De Raad heeft, gelet op de uiteenlopende medisch onderbouwde standpunten, aanleiding gezien om verzekeringsarts Brouwer als deskundige te benoemen. Deze deskundige heeft op 29 april 2020 een rapport uitgebracht. Daarin is vastgesteld dat er bij appellante per 11 juli 2017 sprake is van psychische klachten (spanningsklachten, stemmingsstoornissen, een angst en paniekstoornis en fobische klachten), hart- en vaatklachten (hypertensie, bij het opstaan licht in het hoofd, zweetaanvallen, matige insufficiëntie van de hartklep, langer bestaande en in ernst toegenomen hartritmestoornissen met aanvallen tot maximaal 174 slagen per minuut en waarvoor een ablatiebehandeling was geïndiceerd en varices aan de benen), bekken-, schouder-, nek-, heup- en vingerklachten en status na een mammacarcinoom. De deskundige heeft de in het kader van de WIA-beoordeling opgestelde FML weliswaar niet ongewijzigd van toepassing geacht op 11 juli 2017, maar de functie van wikkelaar niettemin geschikt geacht voor appellante, omdat in die functie geen sprake is van overschrijding van de door hem vastgestelde belastbaarheid.
4.3.
Het Uwv heeft te kennen gegeven zich te kunnen vinden in de bevindingen van de deskundige. Appellante heeft te kennen gegeven zich niet te kunnen vinden in de bevindingen van de deskundige en heeft verwezen naar informatie van haar GZ-psycholoog.
4.4.
Als uitgangspunt geldt dat de bestuursrechter de conclusies van een onafhankelijke, door hem ingeschakelde deskundige kan volgen, indien de door deze deskundige gebezigde motivering hem overtuigend voorkomt. Deze situatie doet zich hier voor. Het uitgebrachte deskundigenrapport van 29 april 2020 geeft blijk van een zorgvuldig onderzoek en is inzichtelijk en consistent. Het rapport van de ingeschakelde deskundige getuigt van een voldoende uitgebreid en zorgvuldig onderzoek, waarbij kennis is genomen van de beschikbare medische informatie. De conclusie dat appellante op de datum in geding in staat was het werk van wikkelaar te verrichten is inzichtelijk en overtuigend gemotiveerd. Dat deze conclusie afwijkt van de opvatting van andere, door appellante geraadpleegde, deskundigen is op zichzelf niet voldoende om de conclusie van de deskundige niet te volgen. Er zijn geen specifieke gronden naar voren gebracht die een voldoende gemotiveerde betwisting inhouden van de juistheid van de in het rapport van de deskundige neergelegde zienswijze. Dit betekent dat appellante terecht per 11 juli 2017 hersteld is verklaard.
4.5.
Uit het hetgeen onder 4.2 tot en met 4.4 is overwogen, vloeit voort dat het recht op ziekengeld terecht per 11 juli 2017 is beëindigd en dat het hoger beroep niet slaagt. De aangevallen uitspraak zal worden bevestigd.

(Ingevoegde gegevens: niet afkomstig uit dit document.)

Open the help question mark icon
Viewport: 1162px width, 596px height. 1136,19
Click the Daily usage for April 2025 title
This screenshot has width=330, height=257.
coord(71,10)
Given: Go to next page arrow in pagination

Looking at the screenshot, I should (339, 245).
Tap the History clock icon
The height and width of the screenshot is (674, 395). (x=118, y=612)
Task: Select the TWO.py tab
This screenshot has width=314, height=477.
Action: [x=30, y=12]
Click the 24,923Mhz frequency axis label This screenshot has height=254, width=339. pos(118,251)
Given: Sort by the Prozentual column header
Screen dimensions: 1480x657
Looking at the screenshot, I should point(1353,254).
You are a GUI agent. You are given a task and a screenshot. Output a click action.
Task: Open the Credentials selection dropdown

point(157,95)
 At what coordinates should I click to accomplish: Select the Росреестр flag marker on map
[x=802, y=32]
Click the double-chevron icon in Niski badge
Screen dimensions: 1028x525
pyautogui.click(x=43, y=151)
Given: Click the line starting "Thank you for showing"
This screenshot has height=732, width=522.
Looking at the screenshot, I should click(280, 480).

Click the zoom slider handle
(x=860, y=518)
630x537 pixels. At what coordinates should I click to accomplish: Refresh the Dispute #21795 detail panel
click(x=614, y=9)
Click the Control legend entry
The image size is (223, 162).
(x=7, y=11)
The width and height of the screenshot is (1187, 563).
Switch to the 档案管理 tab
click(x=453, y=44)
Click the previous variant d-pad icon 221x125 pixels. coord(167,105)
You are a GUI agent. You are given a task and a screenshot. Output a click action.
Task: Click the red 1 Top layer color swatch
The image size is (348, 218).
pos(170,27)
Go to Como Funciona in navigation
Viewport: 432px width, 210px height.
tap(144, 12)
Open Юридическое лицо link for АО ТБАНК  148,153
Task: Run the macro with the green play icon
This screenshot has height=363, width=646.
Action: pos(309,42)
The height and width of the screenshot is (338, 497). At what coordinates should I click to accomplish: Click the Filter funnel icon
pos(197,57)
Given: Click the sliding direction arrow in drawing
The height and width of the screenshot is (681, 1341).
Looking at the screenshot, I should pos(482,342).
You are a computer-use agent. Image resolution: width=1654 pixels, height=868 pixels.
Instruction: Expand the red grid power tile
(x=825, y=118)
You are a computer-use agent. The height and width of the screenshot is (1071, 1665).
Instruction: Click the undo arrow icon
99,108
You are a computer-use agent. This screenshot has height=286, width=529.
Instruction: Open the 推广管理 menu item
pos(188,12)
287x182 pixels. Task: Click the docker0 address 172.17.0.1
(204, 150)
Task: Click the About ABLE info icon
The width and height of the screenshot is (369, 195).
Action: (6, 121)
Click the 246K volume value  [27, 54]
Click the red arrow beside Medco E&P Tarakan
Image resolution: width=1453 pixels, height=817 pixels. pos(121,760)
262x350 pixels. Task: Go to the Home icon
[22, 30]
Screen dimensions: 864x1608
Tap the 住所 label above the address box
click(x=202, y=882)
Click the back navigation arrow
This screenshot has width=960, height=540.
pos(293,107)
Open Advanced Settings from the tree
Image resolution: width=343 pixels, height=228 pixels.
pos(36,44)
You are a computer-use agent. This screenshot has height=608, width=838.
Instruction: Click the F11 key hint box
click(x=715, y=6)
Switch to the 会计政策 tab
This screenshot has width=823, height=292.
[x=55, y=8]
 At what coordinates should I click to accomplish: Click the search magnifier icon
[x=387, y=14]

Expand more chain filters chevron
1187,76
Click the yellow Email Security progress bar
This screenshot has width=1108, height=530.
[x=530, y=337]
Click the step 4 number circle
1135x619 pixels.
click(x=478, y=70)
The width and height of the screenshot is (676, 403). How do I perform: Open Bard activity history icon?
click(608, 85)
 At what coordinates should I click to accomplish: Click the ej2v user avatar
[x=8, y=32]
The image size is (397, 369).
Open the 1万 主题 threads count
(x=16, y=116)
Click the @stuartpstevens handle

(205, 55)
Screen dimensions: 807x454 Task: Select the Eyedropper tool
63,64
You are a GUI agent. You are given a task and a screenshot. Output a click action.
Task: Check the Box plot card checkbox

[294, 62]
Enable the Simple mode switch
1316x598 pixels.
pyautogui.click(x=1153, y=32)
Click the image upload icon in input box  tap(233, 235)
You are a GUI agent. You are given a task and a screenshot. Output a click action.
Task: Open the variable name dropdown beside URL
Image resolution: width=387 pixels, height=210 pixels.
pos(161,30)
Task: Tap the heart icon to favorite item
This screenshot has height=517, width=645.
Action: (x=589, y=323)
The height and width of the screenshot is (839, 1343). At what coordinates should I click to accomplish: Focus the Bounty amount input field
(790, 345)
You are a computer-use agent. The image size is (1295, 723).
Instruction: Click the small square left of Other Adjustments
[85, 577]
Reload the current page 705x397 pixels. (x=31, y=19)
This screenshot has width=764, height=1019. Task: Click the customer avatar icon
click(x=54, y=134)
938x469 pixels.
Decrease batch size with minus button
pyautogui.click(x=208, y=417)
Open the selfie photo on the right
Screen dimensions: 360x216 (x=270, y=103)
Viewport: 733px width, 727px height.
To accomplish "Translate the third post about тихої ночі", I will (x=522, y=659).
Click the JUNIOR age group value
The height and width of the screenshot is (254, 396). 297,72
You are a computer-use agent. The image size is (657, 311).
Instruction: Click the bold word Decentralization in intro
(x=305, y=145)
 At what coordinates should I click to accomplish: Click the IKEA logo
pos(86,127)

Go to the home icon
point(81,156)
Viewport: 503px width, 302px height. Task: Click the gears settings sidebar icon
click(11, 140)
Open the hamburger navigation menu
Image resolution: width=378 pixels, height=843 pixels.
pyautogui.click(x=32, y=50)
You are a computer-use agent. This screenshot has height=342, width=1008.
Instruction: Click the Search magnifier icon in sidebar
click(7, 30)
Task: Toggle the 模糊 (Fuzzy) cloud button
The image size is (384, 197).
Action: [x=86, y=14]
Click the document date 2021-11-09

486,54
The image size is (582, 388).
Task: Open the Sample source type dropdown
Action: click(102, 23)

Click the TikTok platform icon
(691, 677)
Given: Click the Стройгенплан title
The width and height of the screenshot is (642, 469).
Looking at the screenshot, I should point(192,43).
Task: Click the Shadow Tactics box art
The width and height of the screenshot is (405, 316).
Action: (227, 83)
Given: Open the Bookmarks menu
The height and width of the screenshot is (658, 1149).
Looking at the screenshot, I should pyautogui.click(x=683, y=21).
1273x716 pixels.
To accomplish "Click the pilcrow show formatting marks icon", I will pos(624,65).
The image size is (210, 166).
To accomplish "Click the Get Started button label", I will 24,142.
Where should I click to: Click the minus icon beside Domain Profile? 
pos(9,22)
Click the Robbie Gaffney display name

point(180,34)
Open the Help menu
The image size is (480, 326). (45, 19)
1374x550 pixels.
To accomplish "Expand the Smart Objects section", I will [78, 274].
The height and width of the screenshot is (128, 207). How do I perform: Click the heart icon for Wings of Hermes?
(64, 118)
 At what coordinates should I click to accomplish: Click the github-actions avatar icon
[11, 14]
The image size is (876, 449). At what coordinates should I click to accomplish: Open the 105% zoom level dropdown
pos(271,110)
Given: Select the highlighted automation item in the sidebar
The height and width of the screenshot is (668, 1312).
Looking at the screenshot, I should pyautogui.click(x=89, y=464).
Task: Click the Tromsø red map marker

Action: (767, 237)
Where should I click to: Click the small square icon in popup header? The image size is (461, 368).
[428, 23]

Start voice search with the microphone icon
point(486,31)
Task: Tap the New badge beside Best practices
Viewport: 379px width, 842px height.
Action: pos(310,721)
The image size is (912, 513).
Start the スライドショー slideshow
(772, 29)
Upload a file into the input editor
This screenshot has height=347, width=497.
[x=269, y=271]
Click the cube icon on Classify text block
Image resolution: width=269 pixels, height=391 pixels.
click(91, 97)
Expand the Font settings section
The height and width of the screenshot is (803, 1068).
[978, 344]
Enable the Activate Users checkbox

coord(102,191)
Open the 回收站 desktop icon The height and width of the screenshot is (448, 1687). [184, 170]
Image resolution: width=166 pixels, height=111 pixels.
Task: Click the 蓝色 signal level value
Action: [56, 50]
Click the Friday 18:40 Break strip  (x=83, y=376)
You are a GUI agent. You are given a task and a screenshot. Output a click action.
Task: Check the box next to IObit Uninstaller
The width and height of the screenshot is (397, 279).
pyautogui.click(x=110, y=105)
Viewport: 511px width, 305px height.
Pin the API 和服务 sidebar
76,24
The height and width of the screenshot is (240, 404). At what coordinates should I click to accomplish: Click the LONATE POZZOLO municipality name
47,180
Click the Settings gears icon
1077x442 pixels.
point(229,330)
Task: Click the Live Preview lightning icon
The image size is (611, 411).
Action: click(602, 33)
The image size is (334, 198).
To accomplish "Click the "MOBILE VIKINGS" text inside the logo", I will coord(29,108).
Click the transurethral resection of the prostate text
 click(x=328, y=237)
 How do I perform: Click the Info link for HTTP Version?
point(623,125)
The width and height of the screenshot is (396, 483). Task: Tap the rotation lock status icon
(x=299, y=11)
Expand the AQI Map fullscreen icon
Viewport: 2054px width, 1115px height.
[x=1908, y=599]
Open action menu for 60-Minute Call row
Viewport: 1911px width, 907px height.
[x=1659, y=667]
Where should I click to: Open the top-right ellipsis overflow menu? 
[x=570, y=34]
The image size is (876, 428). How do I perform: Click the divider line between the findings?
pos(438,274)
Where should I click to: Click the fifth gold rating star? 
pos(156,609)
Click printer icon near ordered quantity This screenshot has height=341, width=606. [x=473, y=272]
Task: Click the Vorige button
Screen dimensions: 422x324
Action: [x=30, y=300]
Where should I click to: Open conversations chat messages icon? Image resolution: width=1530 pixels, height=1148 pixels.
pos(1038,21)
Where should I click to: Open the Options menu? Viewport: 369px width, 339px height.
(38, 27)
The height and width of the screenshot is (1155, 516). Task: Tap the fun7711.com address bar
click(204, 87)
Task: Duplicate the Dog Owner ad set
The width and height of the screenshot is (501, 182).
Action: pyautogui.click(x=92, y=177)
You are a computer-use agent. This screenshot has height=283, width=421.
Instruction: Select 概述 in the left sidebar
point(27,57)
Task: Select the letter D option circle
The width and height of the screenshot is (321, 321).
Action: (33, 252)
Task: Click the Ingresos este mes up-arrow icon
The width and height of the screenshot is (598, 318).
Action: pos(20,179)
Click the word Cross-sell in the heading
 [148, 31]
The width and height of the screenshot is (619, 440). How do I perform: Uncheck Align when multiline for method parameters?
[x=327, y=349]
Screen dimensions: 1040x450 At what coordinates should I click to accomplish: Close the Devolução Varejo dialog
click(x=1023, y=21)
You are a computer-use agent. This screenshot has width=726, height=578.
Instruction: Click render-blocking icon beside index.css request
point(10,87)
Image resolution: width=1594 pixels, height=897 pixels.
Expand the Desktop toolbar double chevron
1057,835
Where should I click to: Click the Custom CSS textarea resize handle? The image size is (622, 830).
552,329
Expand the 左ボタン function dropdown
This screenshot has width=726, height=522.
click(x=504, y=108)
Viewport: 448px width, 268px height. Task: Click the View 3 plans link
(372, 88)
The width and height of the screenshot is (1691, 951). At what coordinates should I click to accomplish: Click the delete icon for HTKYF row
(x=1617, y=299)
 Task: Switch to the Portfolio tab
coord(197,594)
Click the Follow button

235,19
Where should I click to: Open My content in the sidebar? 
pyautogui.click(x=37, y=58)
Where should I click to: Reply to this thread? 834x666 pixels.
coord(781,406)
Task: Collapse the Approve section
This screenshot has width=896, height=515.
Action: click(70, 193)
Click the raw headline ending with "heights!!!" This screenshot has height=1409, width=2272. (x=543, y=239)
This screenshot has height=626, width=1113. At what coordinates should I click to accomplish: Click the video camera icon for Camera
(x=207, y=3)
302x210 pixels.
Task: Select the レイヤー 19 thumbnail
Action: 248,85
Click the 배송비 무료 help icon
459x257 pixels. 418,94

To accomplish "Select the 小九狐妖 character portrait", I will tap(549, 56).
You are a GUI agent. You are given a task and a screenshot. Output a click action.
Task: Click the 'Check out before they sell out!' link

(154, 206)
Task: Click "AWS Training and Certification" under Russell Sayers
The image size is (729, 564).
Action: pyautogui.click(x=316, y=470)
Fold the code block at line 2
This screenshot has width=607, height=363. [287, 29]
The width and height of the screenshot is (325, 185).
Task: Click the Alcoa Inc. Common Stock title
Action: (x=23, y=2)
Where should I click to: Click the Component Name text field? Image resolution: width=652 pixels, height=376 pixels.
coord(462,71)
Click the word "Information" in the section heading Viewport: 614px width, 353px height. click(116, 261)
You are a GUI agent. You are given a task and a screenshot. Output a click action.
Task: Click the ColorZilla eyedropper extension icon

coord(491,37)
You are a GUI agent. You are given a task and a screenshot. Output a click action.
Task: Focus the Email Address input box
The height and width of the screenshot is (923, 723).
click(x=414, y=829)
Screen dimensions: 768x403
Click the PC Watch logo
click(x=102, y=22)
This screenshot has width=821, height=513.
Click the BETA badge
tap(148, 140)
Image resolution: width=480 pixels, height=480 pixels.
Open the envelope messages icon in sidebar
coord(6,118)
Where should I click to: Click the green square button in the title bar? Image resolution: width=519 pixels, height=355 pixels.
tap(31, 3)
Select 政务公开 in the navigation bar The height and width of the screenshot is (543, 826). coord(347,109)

5. Voor een proceskostenveroordeling bestaat geen aanleiding.

BESLISSING

De Centrale Raad van Beroep bevestigt de aangevallen uitspraak.
Deze uitspraak is gedaan door D. Hardonk-Prins, in tegenwoordigheid van A.L. Abdoellakhan als griffier. De beslissing is uitgesproken in het openbaar op 21 juli 2020.